Possible Complications

With untimely or ineffective treatment of hypertrophic cardiomyopathy, various complications may occur:

• Development of arrhythmia. Such a deviation is found in almost all patients during daily monitoring. In some patients, this pathology aggravates the course of cardiomyopathy, against which the development of heart failure occurs, fainting occurs and. A third of patients develop heart blocks, leading to syncope and sudden cardiac arrest.
• Sudden cardiac arrest. It occurs due to serious malfunctions in the work of the heart and its conduction.
• . It develops due to the penetration of microorganisms into the human body, disease-causing. They affect the inner lining of the heart and valves. Due to infectious heart diseases, heart valve insufficiency occurs.
• Thromboembolism is a pathology in which there is a blockage of the lumen of a blood vessel blood clot. At the same time, it was transferred by blood flow from the place of its formation. Most often, thromboembolism occurs in the vessels of the brain, but blood vessels limbs and internal organs also suffer.
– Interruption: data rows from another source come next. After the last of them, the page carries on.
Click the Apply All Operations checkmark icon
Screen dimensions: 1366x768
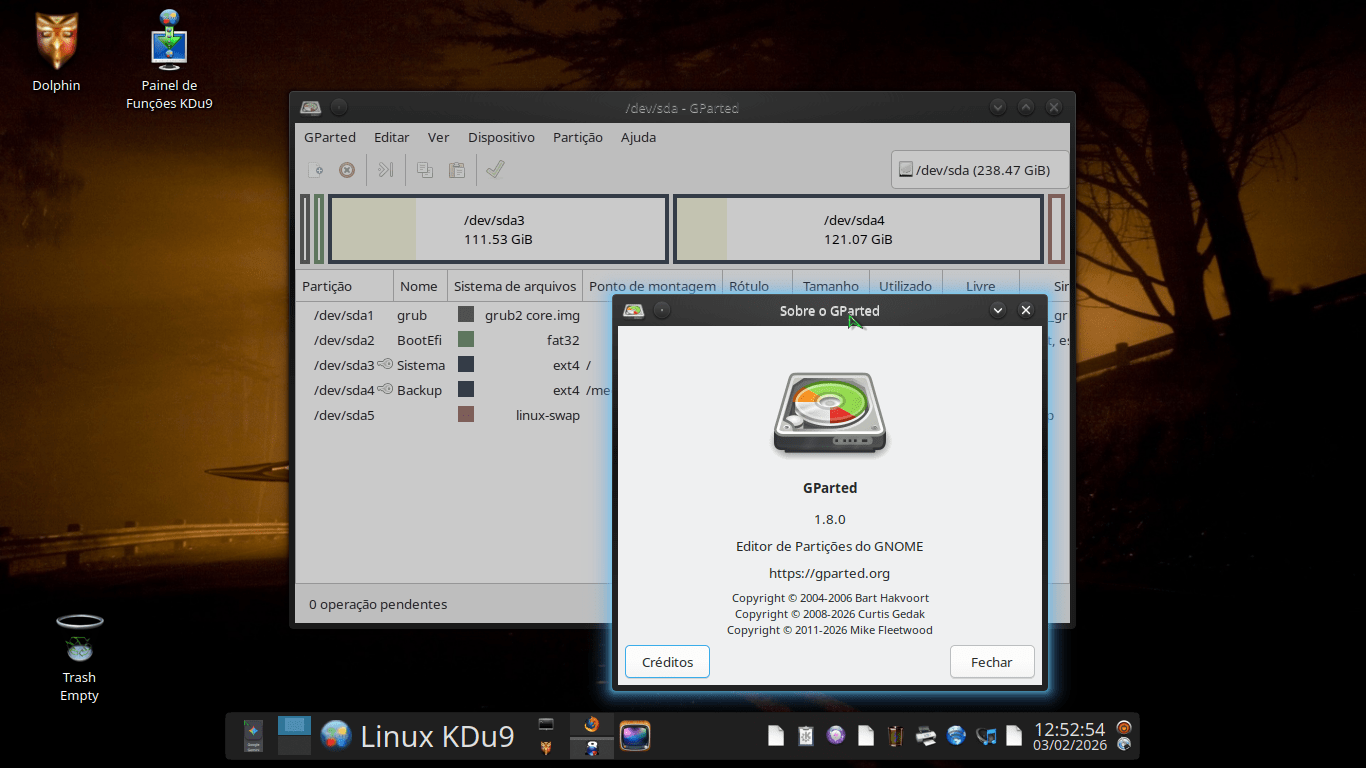point(495,170)
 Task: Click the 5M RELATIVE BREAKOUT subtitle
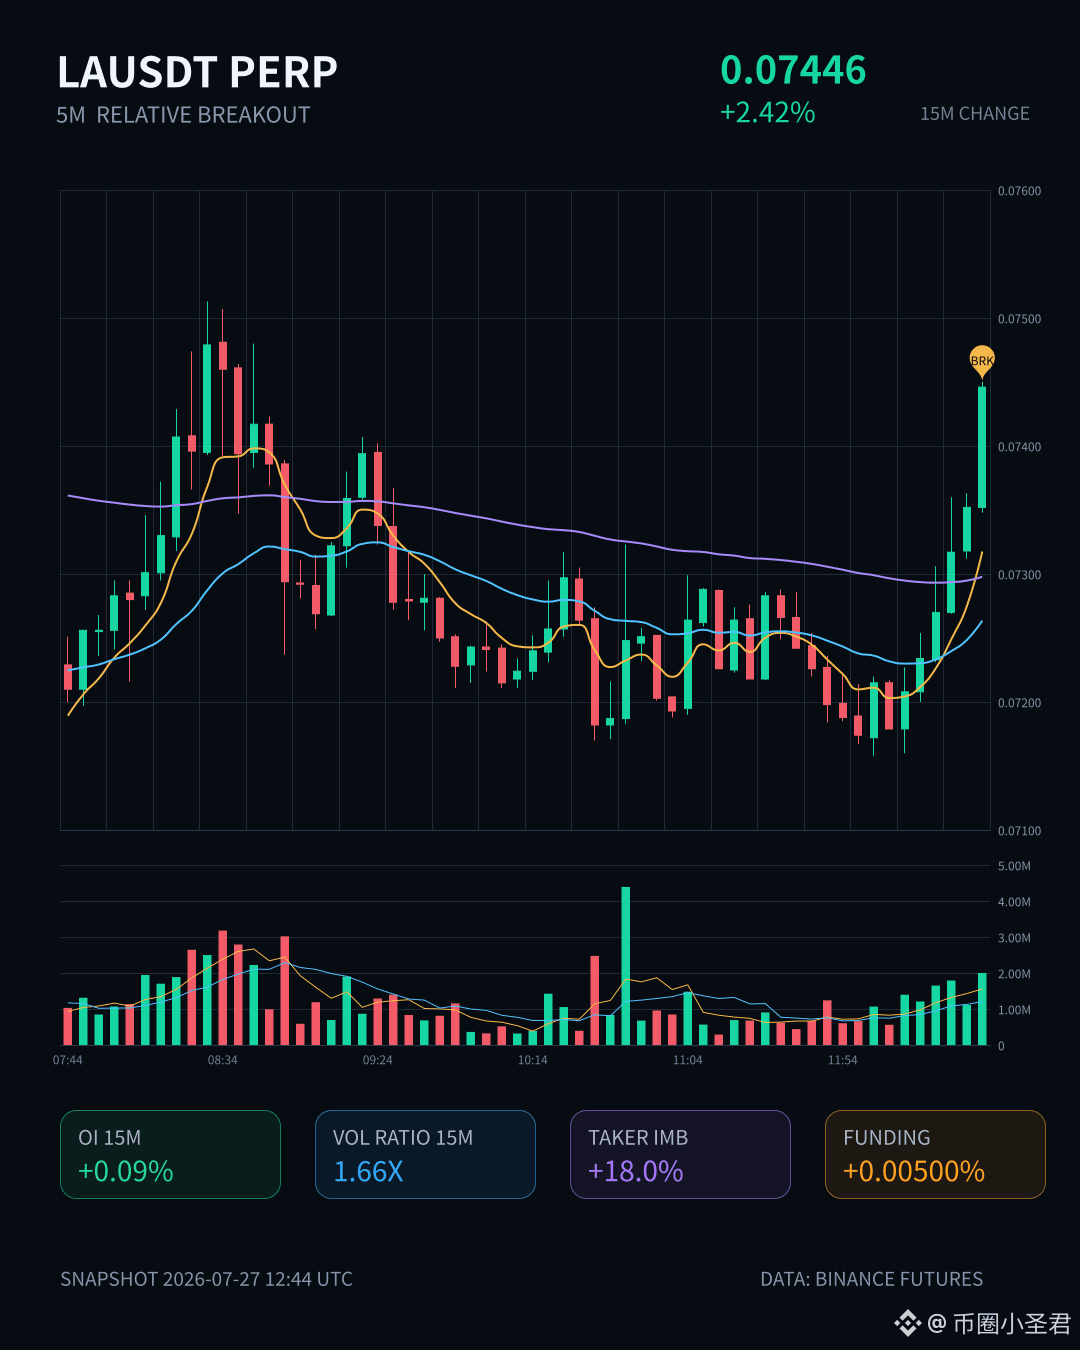183,115
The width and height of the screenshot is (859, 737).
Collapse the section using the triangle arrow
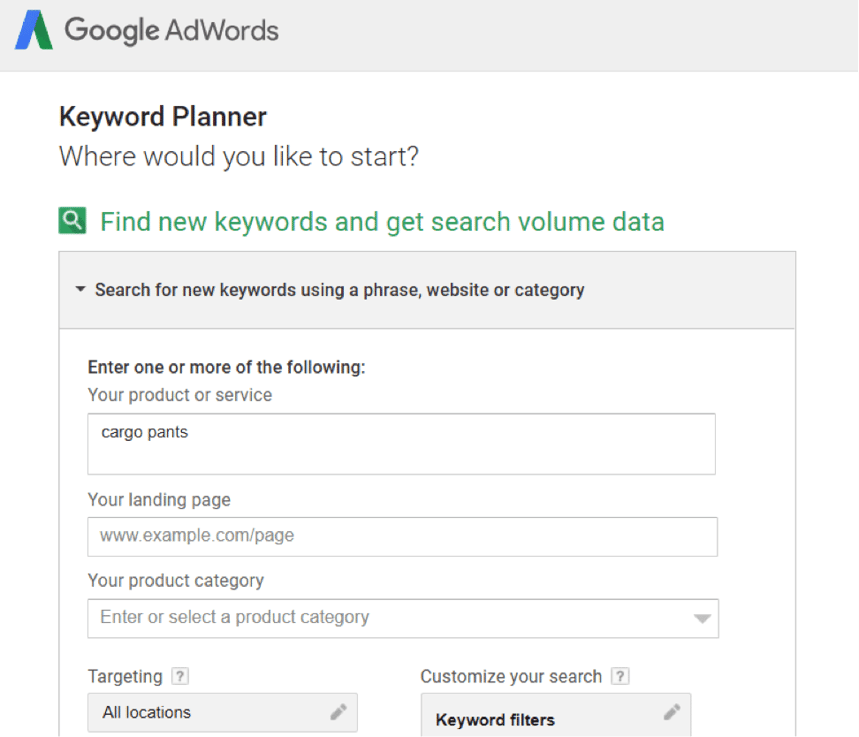[81, 289]
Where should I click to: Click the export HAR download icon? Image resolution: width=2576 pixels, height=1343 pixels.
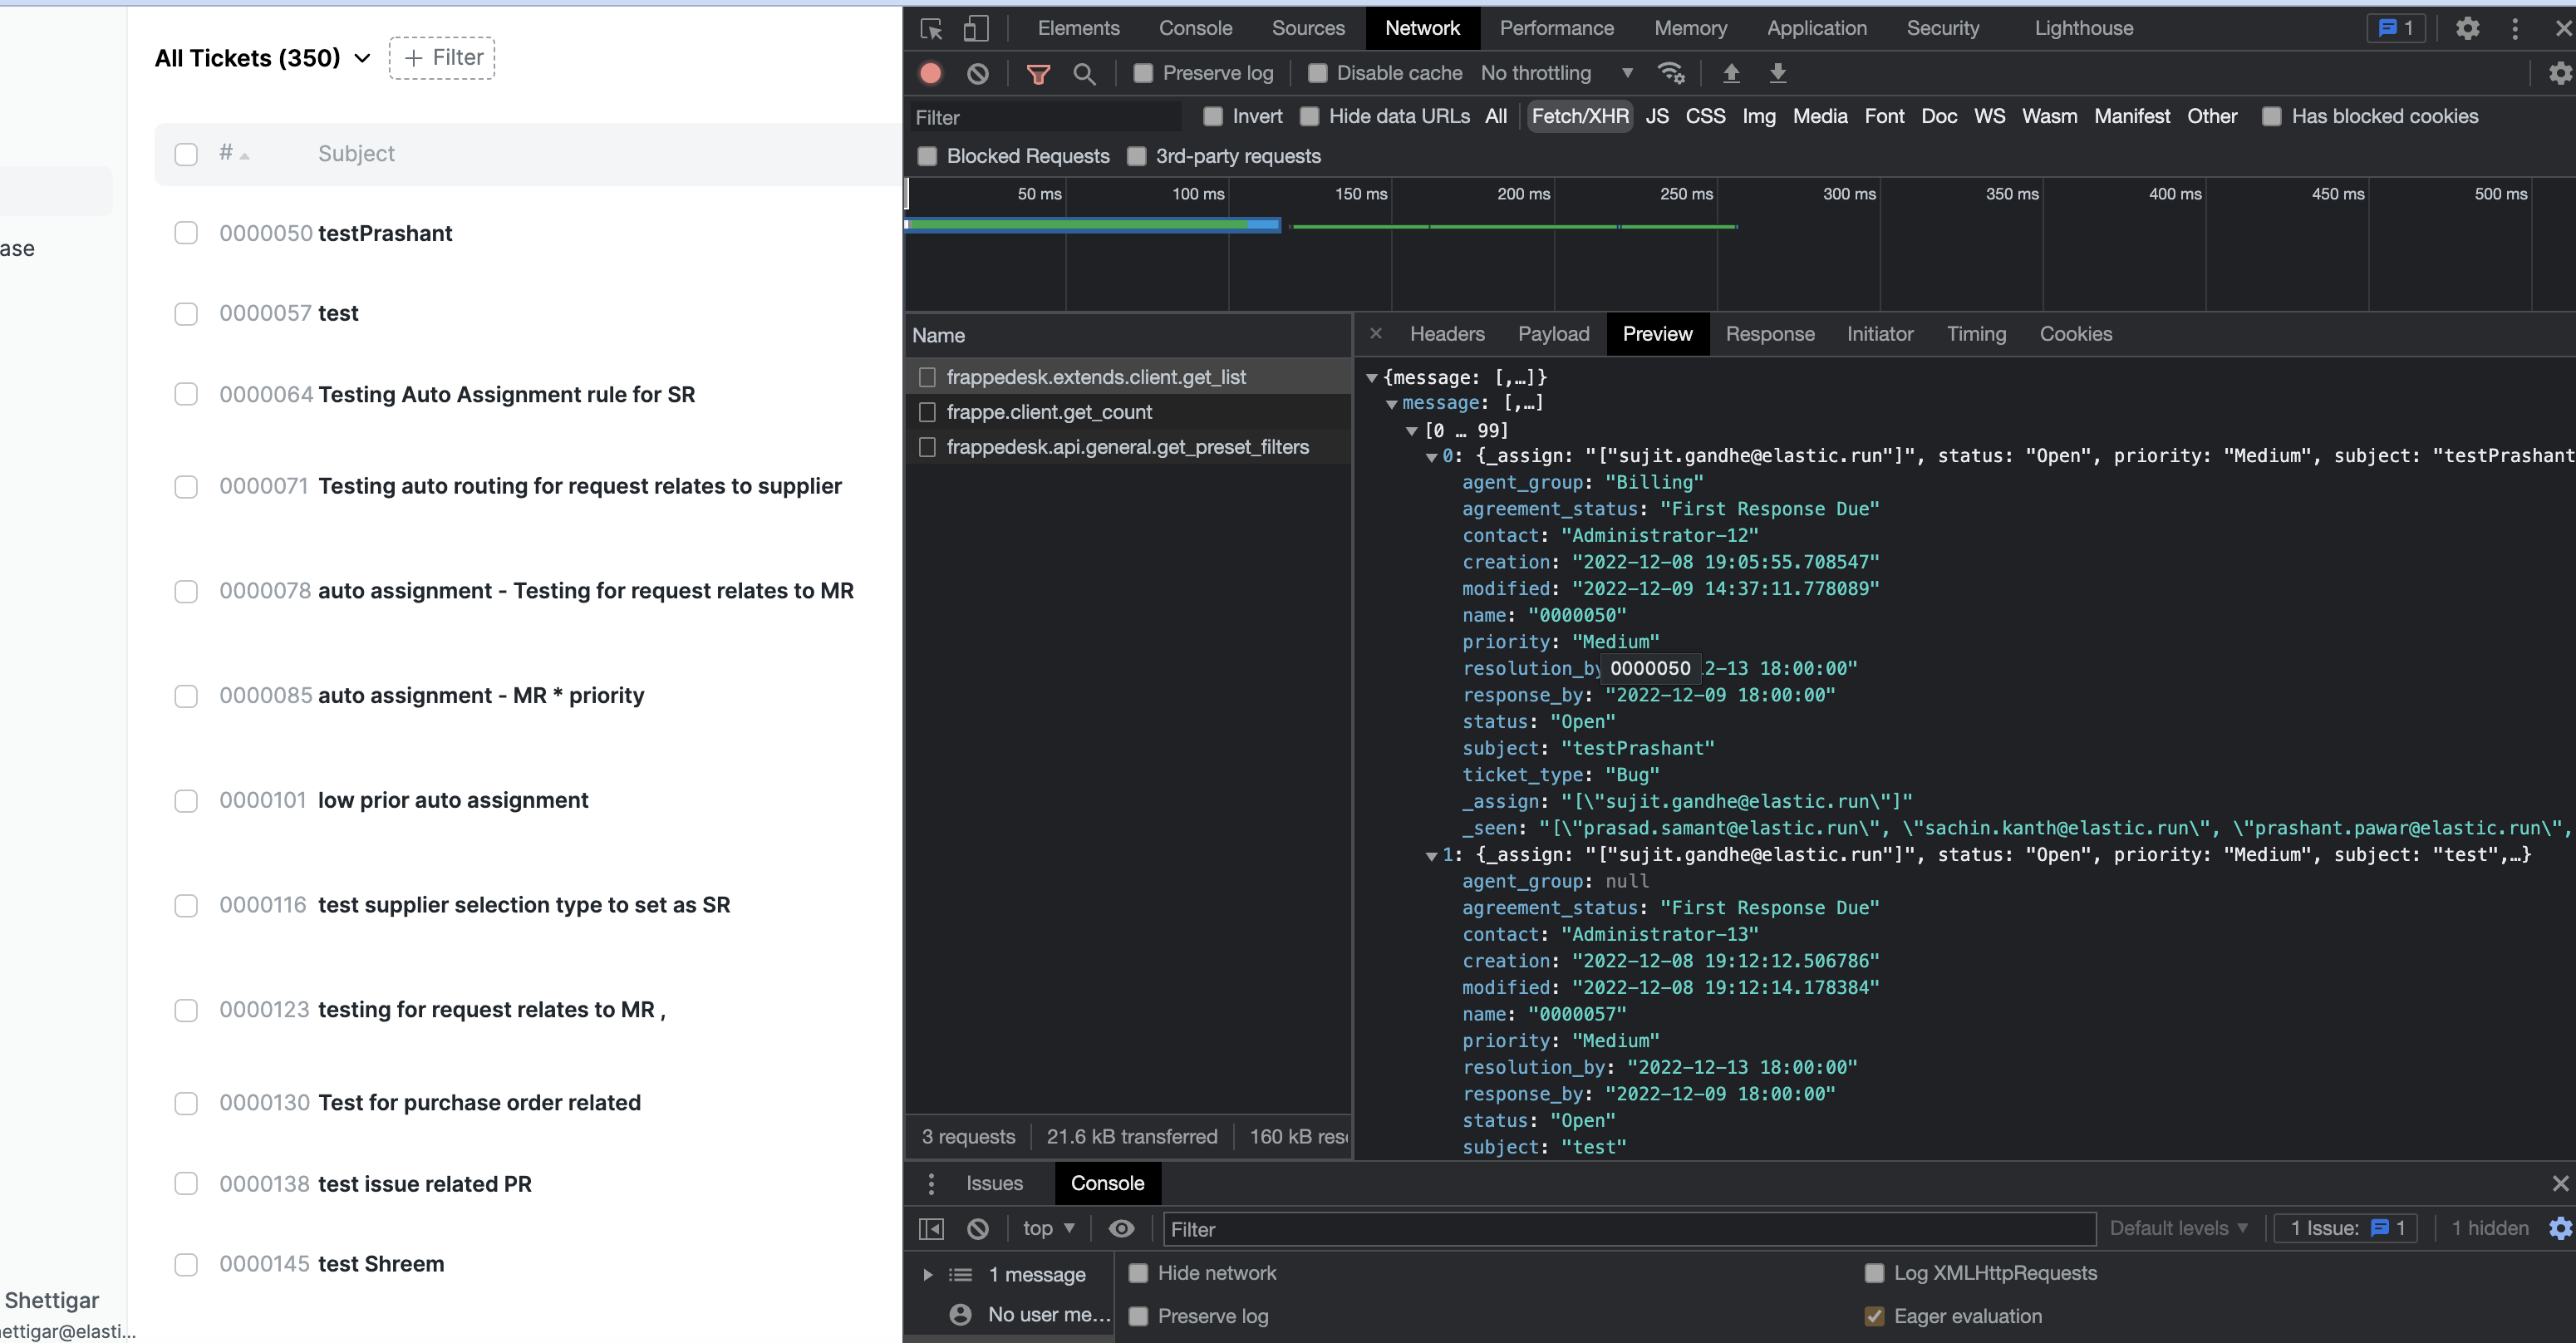(1777, 73)
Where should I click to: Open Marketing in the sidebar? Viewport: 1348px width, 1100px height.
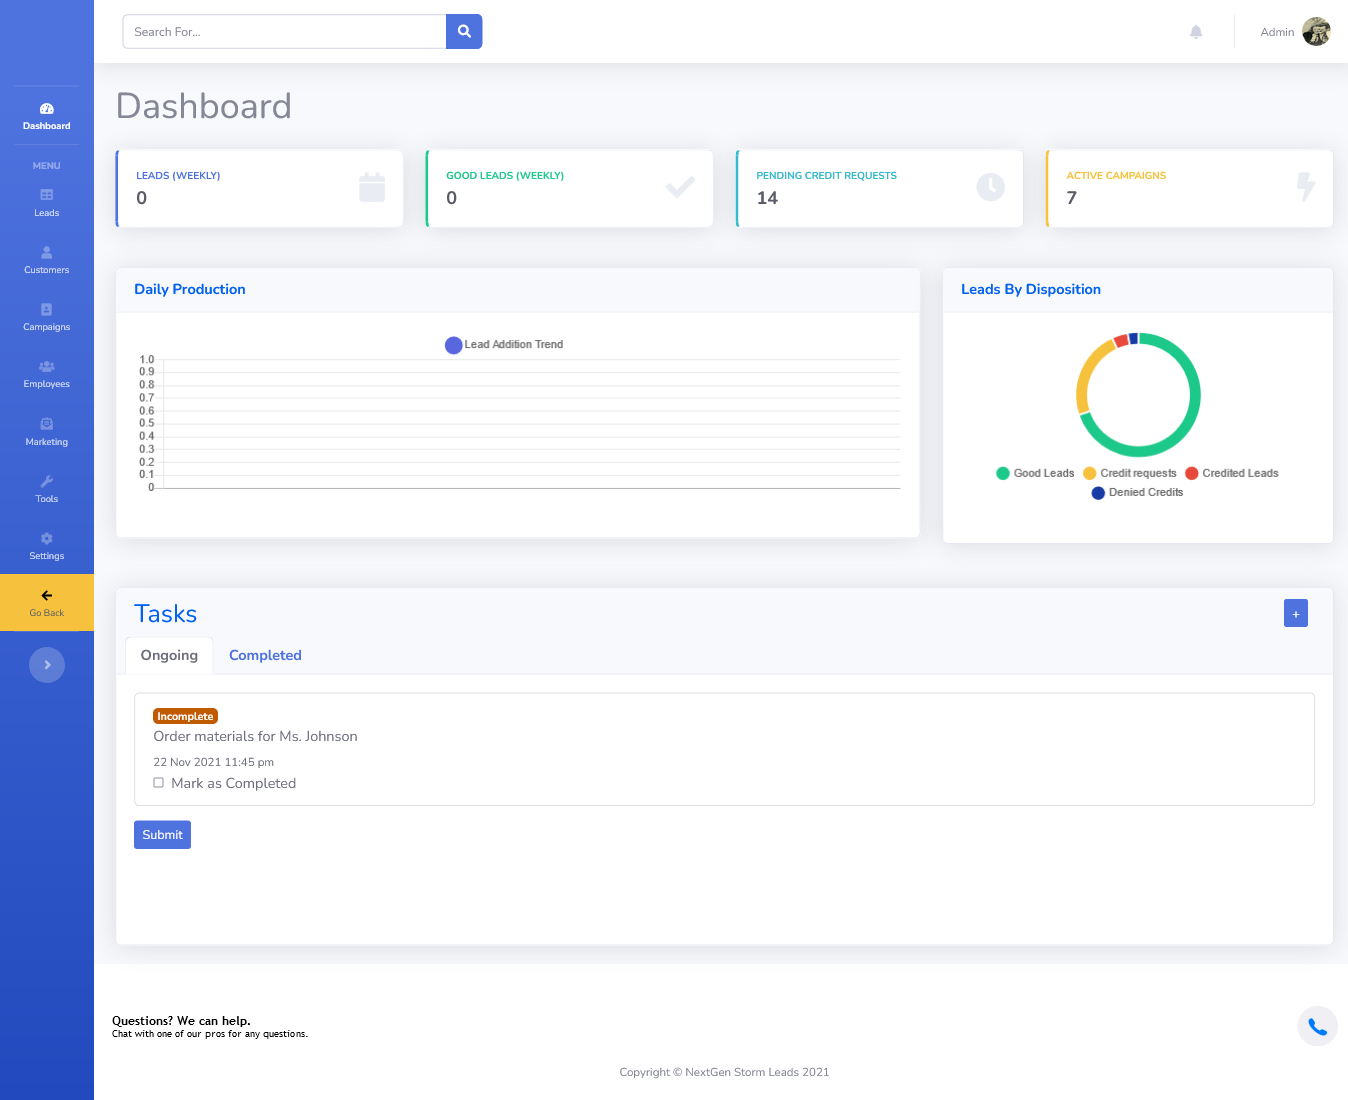46,431
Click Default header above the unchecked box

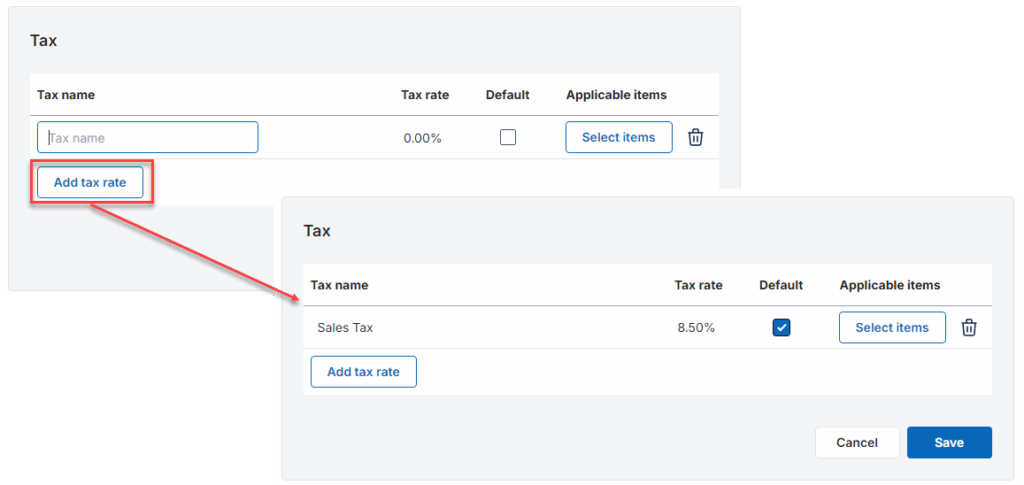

Thrombi are formed when - these are heart rhythm failures, when individual areas contract randomly, and electrical impulses are only partially conducted to the ventricles.
• . This pathology has characteristics: fast fatiguability, shortness of breath, decreased performance. All these symptoms are due to poor circulation because the body does not receive the necessary amount of oxygen and nutrients. In addition, they are accompanied by fluid retention in the body. This complication occurs when cardiomyopathy for a long time left untreated, which leads to the replacement of cardiac muscle fibers with scar tissue.

In addition to the complications described, there may be completely different consequences that are associated with impaired blood flow.

Forecast and prevention

The natural development of the disease can take place in each patient in different ways. For some, after certain time health improves or stabilizes. Young people are at the highest risk of death. More often sudden death from heart disease ascertain in them. About 4% of deaths in one year were recorded from such a pathology. This can happen during or immediately after exercise.

In young people, this happens because they do not control their physical activity. It can also affect people with overweight. If you do not limit daily stress and do not start appropriate treatment, the prognosis will be unfavorable.

According to statistics, the average life expectancy for hypertrophic cardiomyopathy is no more than 17 years. If the disease is severe, then five years.

Some special preventive measures not for hypertrophic cardiomyopathy.

• Conduct a survey of next of kin to establish the presence of the disease on early stages development. Will start timely treatment which will prolong human life. It is also necessary to do genetic analysis to find out if relatives are carriers of such a pathology. The results of echocardiography are very important. It should be done to all close relatives. Such an examination should be carried out annually.
• pass preventive examinations once a year. This good way detect the disease at an early stage.